Verbs like “Drive out” the terrorists, as if a
single-minded militarized act of violence will not directly recruit more
terrorists, without even mentioning how they came to be radicalized, or where
they might go if and when they were driven out demonstrate an emptiness of
thought, vision and the capacity to “partner”.
It takes two to “partner,” and pouring cash even into
a terrorist de-radicalizing messaging machine in Saudi, and into a de-funding-the-terrorists
organization, in addition to the military behemoth promised, even taken
together, are no assurance that the Saudi’s will deconstruct their “education”
machine that purports to sow venomous seeds in Islamic youth around the world.
The majority of Muslims, now numbering some 1.6 billion, do not live in the
Middle East; they are scattered throughout the world. And, thumbing his nose so
flagrantly at the Shiite Iranians, the historic enemy of the Sunni Saudis, and
publicly shaming them for their sponsorship of terror in many region, is likely
to enflame and enrage the hardline Iranians, in spite of the re-election of a
moderate leader.

** Study material **
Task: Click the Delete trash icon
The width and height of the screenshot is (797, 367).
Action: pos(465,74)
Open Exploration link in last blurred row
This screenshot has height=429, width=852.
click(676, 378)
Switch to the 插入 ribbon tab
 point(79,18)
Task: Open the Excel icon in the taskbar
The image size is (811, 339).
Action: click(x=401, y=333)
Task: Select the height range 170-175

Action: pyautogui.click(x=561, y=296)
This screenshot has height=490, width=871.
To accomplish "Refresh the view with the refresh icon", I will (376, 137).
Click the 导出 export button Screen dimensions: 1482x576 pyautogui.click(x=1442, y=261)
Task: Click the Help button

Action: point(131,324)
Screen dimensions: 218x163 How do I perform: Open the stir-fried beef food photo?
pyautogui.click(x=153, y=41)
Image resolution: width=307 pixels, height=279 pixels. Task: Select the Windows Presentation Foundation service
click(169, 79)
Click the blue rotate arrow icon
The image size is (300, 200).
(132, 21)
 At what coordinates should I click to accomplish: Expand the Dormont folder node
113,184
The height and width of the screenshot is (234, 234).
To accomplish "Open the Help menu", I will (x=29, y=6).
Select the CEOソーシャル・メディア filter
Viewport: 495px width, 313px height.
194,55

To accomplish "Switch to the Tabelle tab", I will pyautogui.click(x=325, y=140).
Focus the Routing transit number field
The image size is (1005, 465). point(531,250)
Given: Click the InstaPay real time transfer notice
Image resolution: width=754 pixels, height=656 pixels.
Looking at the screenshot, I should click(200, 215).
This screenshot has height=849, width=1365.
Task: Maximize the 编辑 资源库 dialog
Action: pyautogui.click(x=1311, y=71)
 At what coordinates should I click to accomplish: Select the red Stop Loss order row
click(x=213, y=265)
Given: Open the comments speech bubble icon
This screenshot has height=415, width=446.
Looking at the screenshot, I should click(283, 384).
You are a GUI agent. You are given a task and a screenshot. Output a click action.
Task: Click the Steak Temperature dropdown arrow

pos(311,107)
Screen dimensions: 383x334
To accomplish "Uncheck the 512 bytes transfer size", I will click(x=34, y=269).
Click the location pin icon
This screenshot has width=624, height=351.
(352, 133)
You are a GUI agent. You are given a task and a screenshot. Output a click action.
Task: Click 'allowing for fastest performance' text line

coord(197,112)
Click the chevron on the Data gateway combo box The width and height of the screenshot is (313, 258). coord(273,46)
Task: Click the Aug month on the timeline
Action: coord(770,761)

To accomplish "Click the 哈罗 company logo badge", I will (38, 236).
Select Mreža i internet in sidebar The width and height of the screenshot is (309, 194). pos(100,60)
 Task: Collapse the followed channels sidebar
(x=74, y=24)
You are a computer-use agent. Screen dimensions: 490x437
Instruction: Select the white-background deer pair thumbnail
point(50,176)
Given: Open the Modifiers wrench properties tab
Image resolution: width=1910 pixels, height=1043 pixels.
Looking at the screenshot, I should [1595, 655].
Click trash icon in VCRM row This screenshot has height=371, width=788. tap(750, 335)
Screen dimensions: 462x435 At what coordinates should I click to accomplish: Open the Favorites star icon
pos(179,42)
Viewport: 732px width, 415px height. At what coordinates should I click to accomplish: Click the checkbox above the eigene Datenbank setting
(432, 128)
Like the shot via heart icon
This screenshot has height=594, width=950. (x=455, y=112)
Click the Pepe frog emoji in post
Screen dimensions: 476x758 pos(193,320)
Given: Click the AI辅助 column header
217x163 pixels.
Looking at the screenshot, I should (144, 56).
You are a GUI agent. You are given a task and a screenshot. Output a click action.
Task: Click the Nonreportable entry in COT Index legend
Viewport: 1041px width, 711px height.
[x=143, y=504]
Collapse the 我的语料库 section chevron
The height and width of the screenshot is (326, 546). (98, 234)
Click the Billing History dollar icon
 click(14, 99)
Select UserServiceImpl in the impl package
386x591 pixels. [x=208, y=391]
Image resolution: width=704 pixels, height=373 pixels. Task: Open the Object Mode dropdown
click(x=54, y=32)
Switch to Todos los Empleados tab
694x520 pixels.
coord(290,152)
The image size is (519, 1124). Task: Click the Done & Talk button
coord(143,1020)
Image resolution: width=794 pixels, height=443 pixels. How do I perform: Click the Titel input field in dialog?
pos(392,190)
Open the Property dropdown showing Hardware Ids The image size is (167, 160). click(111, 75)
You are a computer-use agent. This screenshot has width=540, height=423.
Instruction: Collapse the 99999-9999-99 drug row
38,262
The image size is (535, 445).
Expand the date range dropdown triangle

** Tasks and exercises **
A – List each distinct word or phrase that the commentary on Saudi Arabia and terrorism sets off in quotation marks.
B – Proceed with the commentary on Saudi Arabia and terrorism, picking up after its final sentence.
The material comes from a source separate from the commentary on Saudi Arabia and terrorism.

** Answers for the tasks **
A – Drive out; partner; education

B –
Also missing from the trump chest-thumping parade is
the obvious calculation of the Russian response to the American “arming” the
Saudis, as an open defiance of the Russian ally, Iran.
Silver bullet proposals to highly complex messes may
work, when needing to “fire” those no longer subservient to the personal
ambitions of the master. They are not even modestly appropriate to resolve such
conflicts as currently taking place in Yemen, or in Syria, or in Iraq, or Afghanistan.
And, as a history of massive military infusions of military might including
nuclear weapons to Israel has demonstrated, another massive military infusion
into Saudi Arabia will not lead to peace in the Middle East. In fact, they
serve a single and less-than-honourable purpose: the inflation of the
reputation of the master leader. And those weapons will also embolden the Saudis
to ramp up their military efforts in Yemen, and potentially thereby embolden
the Iranians to respond with increased ferocity.
There is no evidence to dispute the historic truth
that war solves nothing, leaves many persons dead, dismembered, and societies
in ruin. If trump were to ramp up training and deployment of a band of
negotiators, peace-keepers, humanitarian assistance and foreign aid, as well as
military hospitals and health-care workers to war theatres, at the level of his
military addiction and salesmanship, the world, while shocked might come to
view his presidency with a degree of calm and confidence that has long since
dissipated into ether.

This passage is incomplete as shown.